Inspiring change and raising awareness for three passions: preserving culture (past); integrative wellness (present) and empowering children through education (future).

Who is your ultimate muse?

It may sound strange, but I’ve always been my muse, along with my friends and of course my daughter, Gabby. I’m addressing and dressing a creative, urban professional. A woman who travels the world, who needs and wants both sophistication and comfort.

If you were not a famous designer today, but were financially successful, would you still help people in developing countries?

Absolutely! You can’t travel, see the world and not want to help people in need. Because I’m a creative spirit, I’m drawn to the visual arts, so that’s how I chose to help.
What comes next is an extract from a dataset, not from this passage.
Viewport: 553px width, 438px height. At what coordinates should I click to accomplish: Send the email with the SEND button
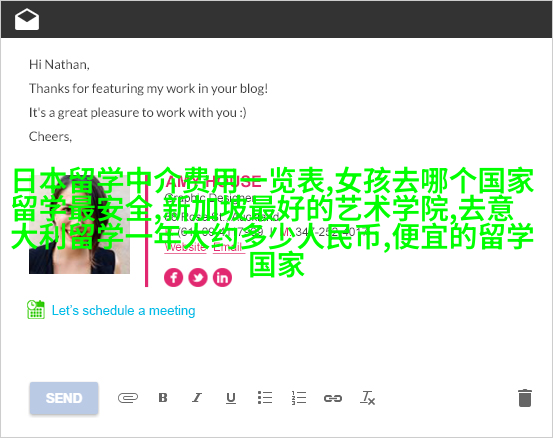tap(64, 398)
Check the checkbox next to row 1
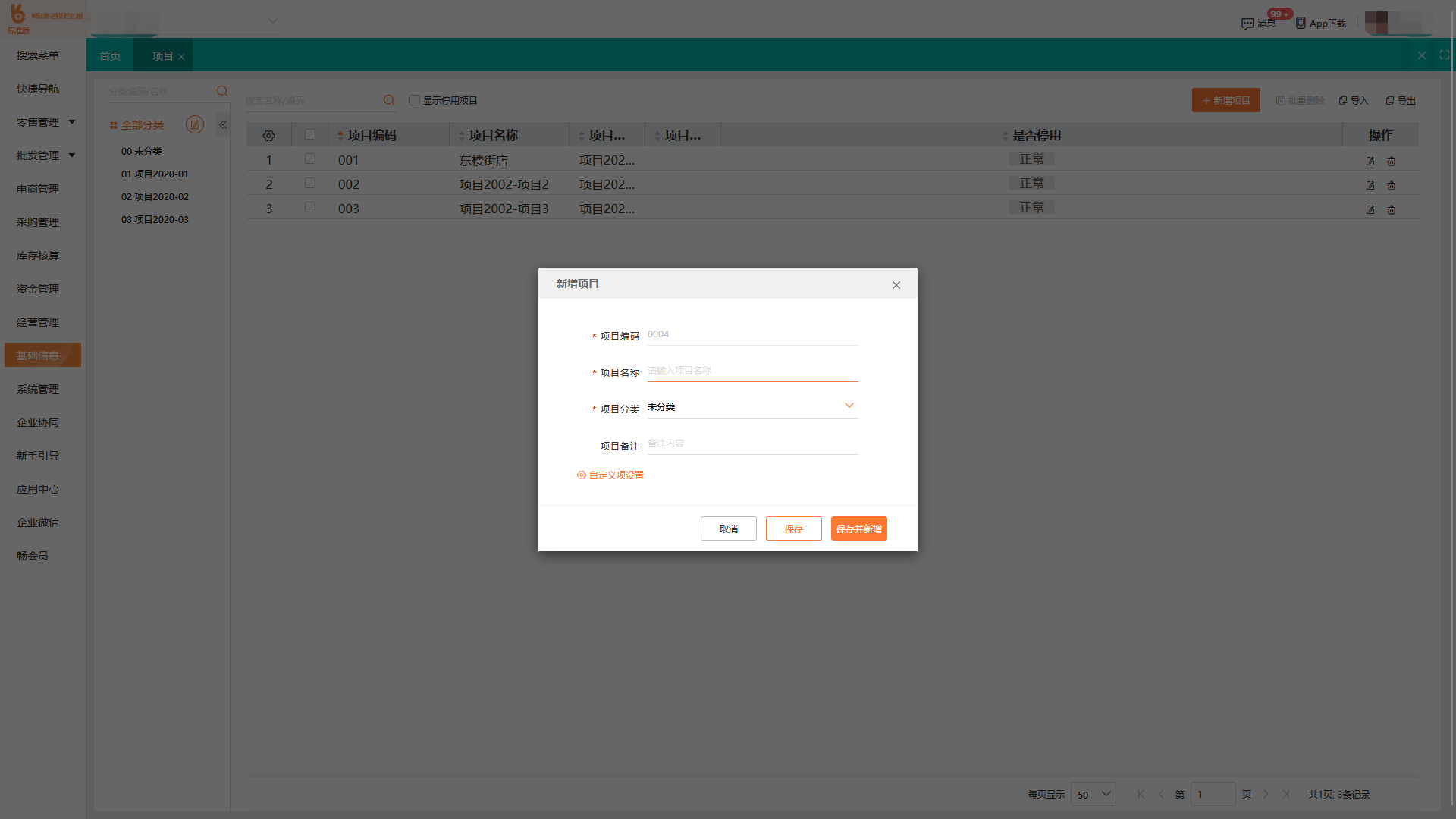 (x=310, y=159)
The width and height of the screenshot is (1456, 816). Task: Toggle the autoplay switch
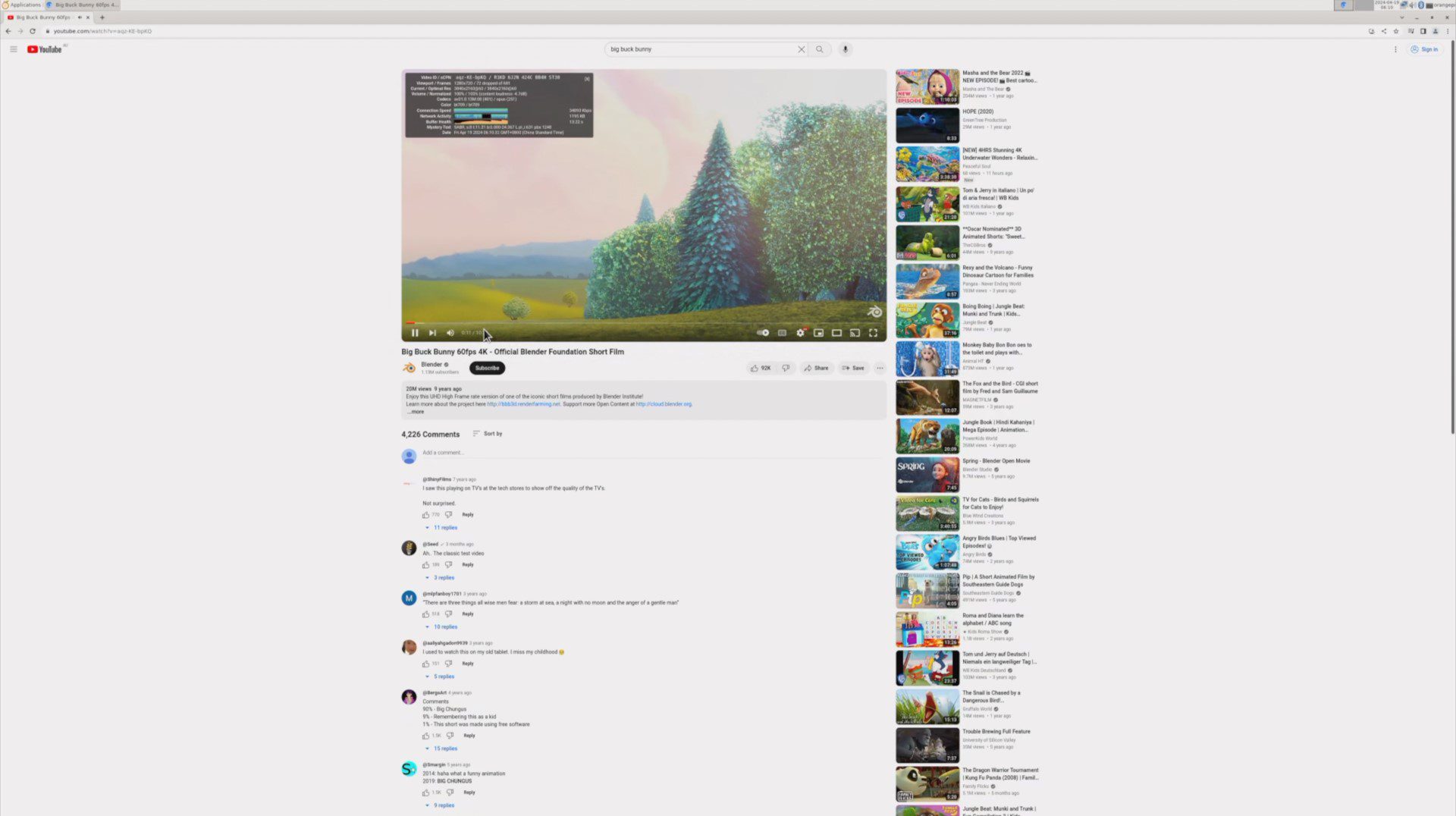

How do you feel about new designers today?

These are exciting, but challenging times for fashion. The old rules of head-to- toe looks don’t apply because the consumer is curating her own looks with great pieces from different sources. So it’s about grabbing her attention by not being too out there and unwearable but not being too simple and boring. It’s a fine line. The exciting part is the creative freedom of fashion today. Trends don’t matter in the way they used to. You create and tell your own story.

What role does social media play for your company?

In many ways, it’s our dressing room. When I first started designing, I insisted on joining my customer in the dressing room, where I dressed and addressed her. We spoke woman to woman, I learned about what she needed and wanted, and what she didn’t. The internet does that for us now – we can show her our clothes, our philosophy of living, our Foundation work, and she can write back to keep the dialogue going, no matter where she lives. The world is truly a global community and the internet keeps us connected.

NotOneMore campaign. Why gun violence and how do you feel about legalized death penalty?

NotOneMore speaks to gun safety. 88 people are killed every day in our country – we have to stop this senseless killing so that not one more family goes through the pain of losing a loved one.

Photo by  Lauri Levenfeld.

Handling three labels, family, traveling can get chaotic. How do you navigate through it all?

I don’t handle it all – I have wonderful teams around me – people who have been with me for years - who help me do all that I do. You’re only as good as those you work with.

How does yoga help you?

Yoga is my calm in the chaos. It centers my mind, body and spirit and grounds me. When I’m on my mat, I’m able to go within to the stillness that’s inside all of us. I surrender myself to the practice, which is really a moving meditation.

What is it about you that has made your dreams come true? What advice can you offer to new designers?

I’m a problem solver by nature; I see a void, I have to fill it. That’s what drives and motivates everything I do. For me, a challenge is an opportunity to be creative. My advice to new designers is two-fold: see the world and get inspired. It’s only by seeing the world that you can shift perspectives and learn to create in a whole new way. My second piece of advice is to get a job in retail. Nothing better prepares you than getting to know your customer, understanding what inspires and motivates her to buy what she does.